Forward-Looking Statements
This press release comprises statements that relate to future events and expectations, including those referring to the proposed notes offering, the intended use of the web proceeds from the issuance of the notes and the Tender Offers, and as such constitute forward-looking statements inside the meaning of the Private Securities Litigation Reform Act of 1995. Forward-looking statements include those containing such words as “goals,” “ambition,” “anticipates,” “believes,” “could,” “develop,” “endeavors,” “estimates,” “expects,” “forecasts,” “goal,” “intends,” “may,” “outlook,” “potential,” “plans,” “projects,” “reach,” “seeks,” “sees,” “should,” “strive,” “targets,” “will,” “working,” “would,” or other words of comparable meaning. All statements by Alcoa that reflect expectations, assumptions or projections in regards to the future, apart from statements of historical fact, are forward-looking statements. Forward-looking statements aren’t guarantees of future performance and are subject to known and unknown risks, uncertainties, and changes in circumstances which might be difficult to predict. Although Alcoa believes that the expectations reflected in any forward-looking statements are based on reasonable assumptions, it may give no assurance that these expectations can be attained and it is feasible that actual results may differ materially from those indicated by these forward-looking statements as a result of a wide range of risks and uncertainties.
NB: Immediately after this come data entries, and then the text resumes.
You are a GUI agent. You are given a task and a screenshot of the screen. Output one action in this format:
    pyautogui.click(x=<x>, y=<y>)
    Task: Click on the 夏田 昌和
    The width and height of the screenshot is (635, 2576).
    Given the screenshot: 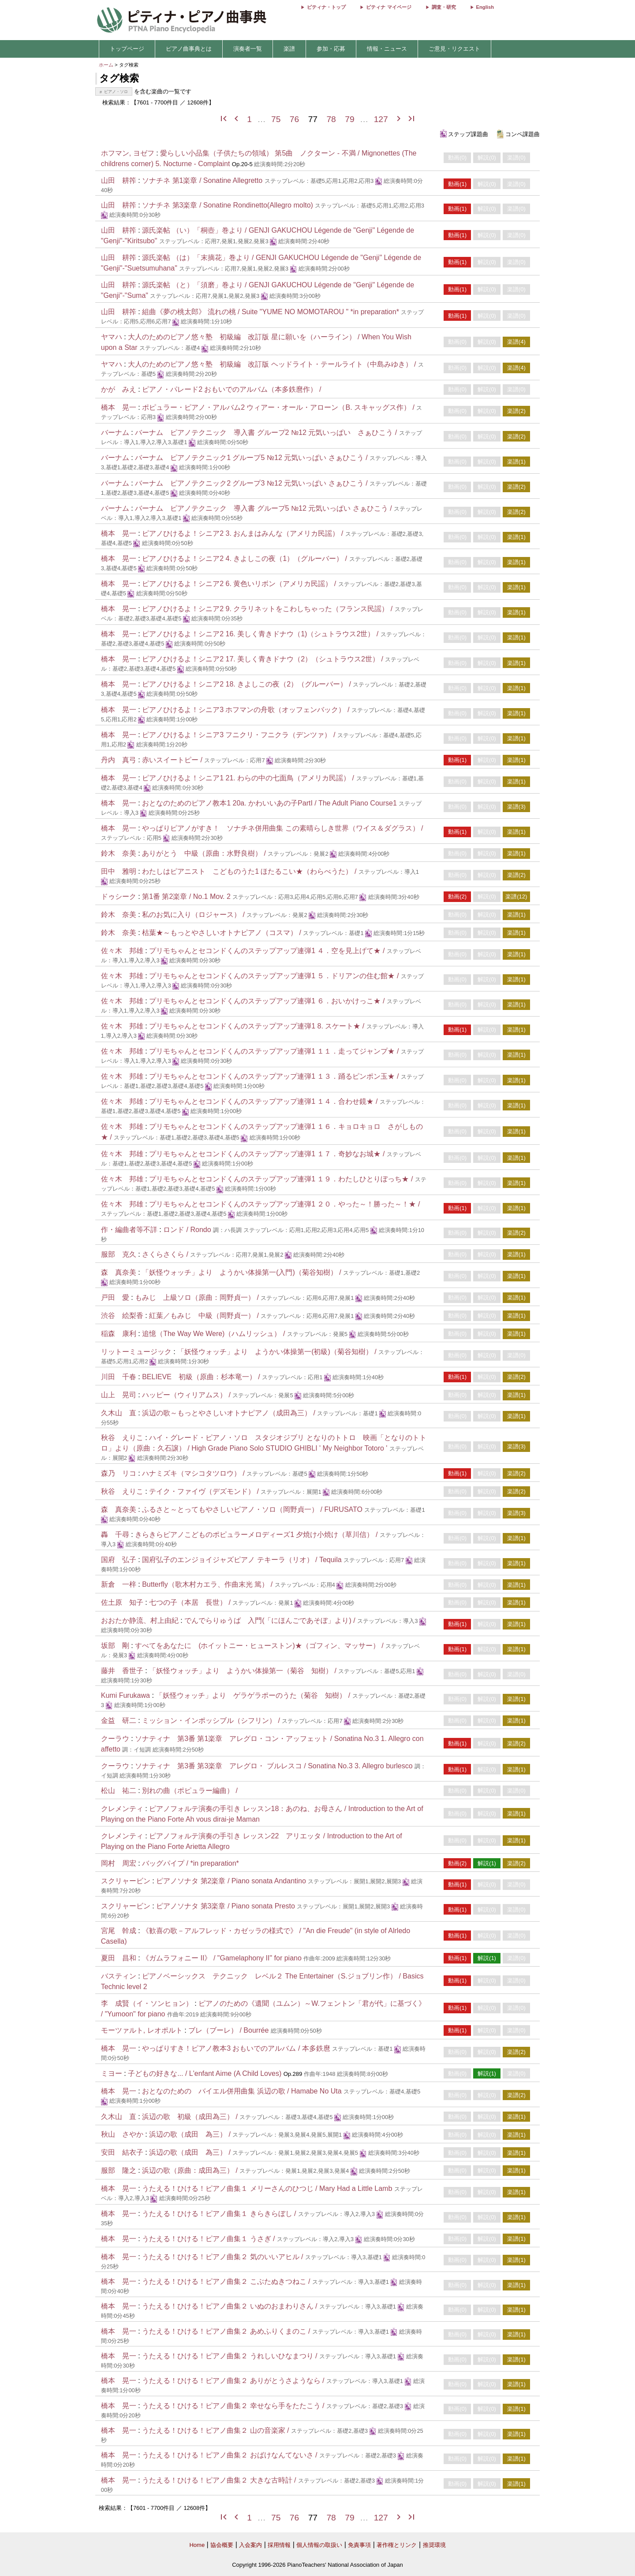 What is the action you would take?
    pyautogui.click(x=118, y=1958)
    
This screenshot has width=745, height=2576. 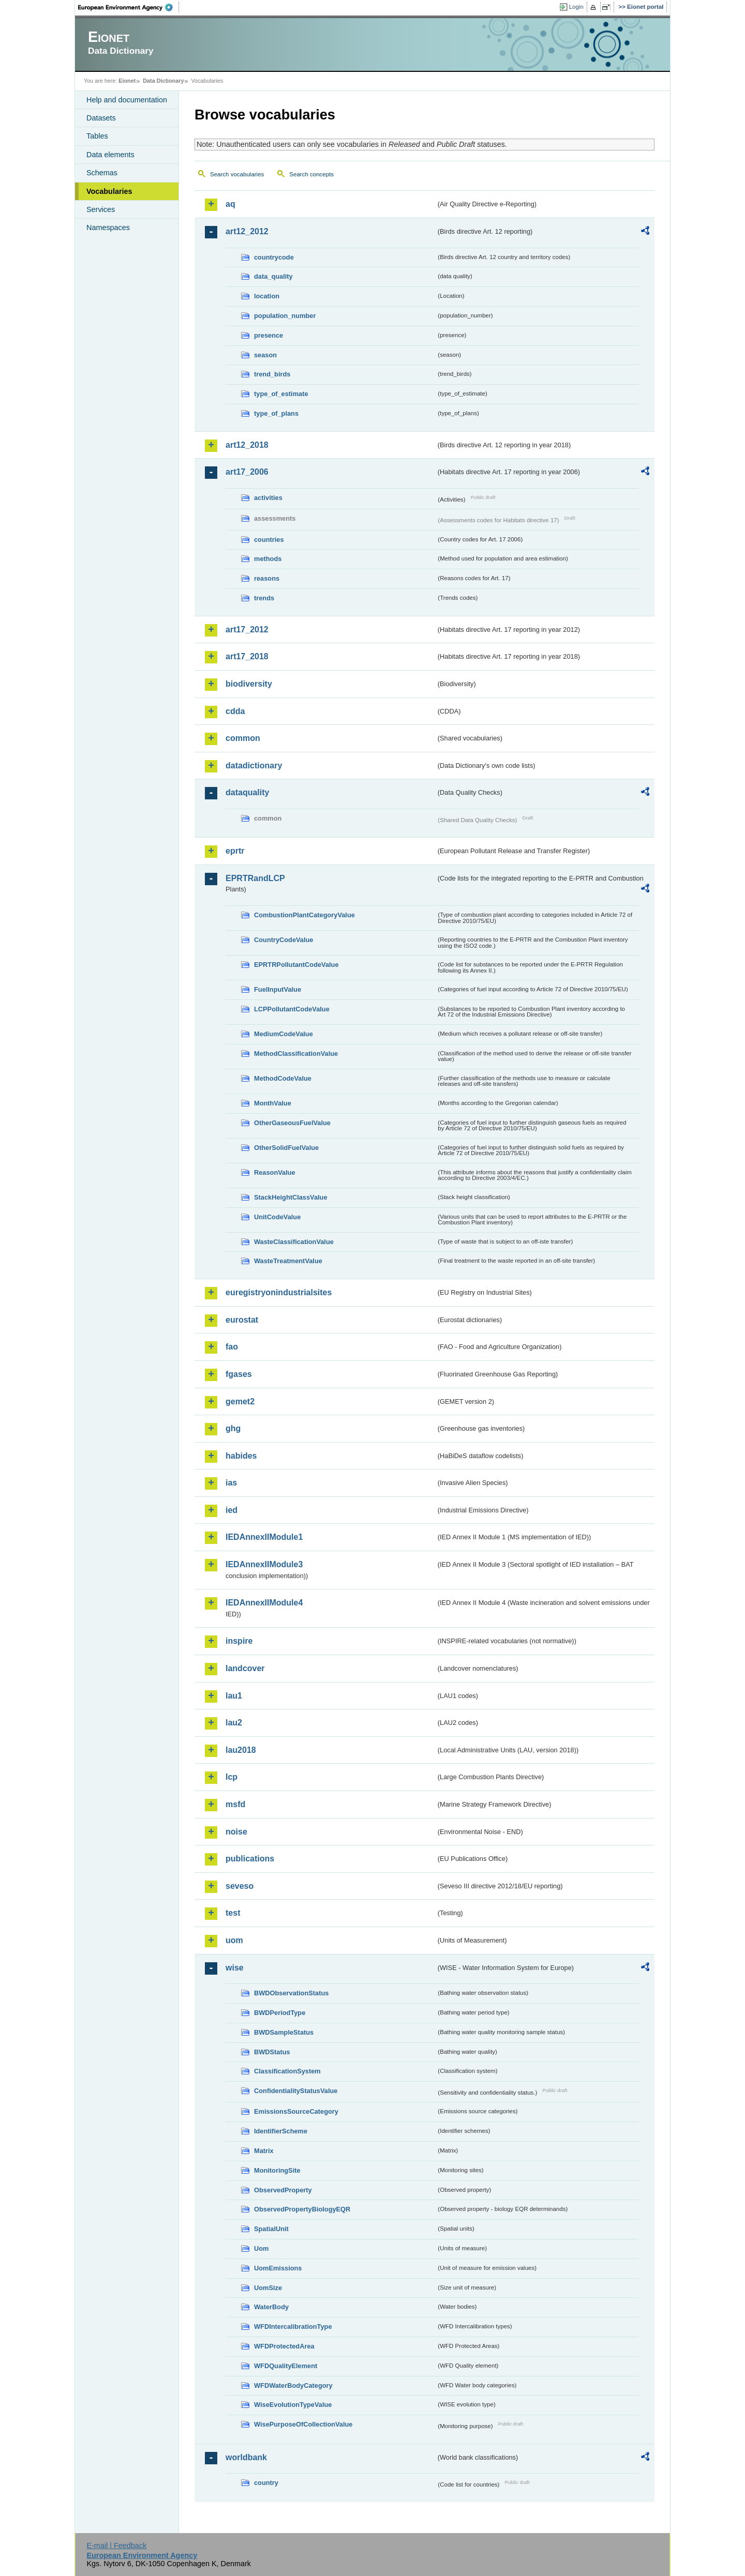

Additional information concerning aspects that would cause actual results to differ materially from those projected within the forward-looking statements is contained in Alcoa’s filings with the Securities and Exchange Commission. Alcoa disclaims any obligation to update publicly any forward-looking statements, whether in response to recent information, future events or otherwise, except as required by applicable law.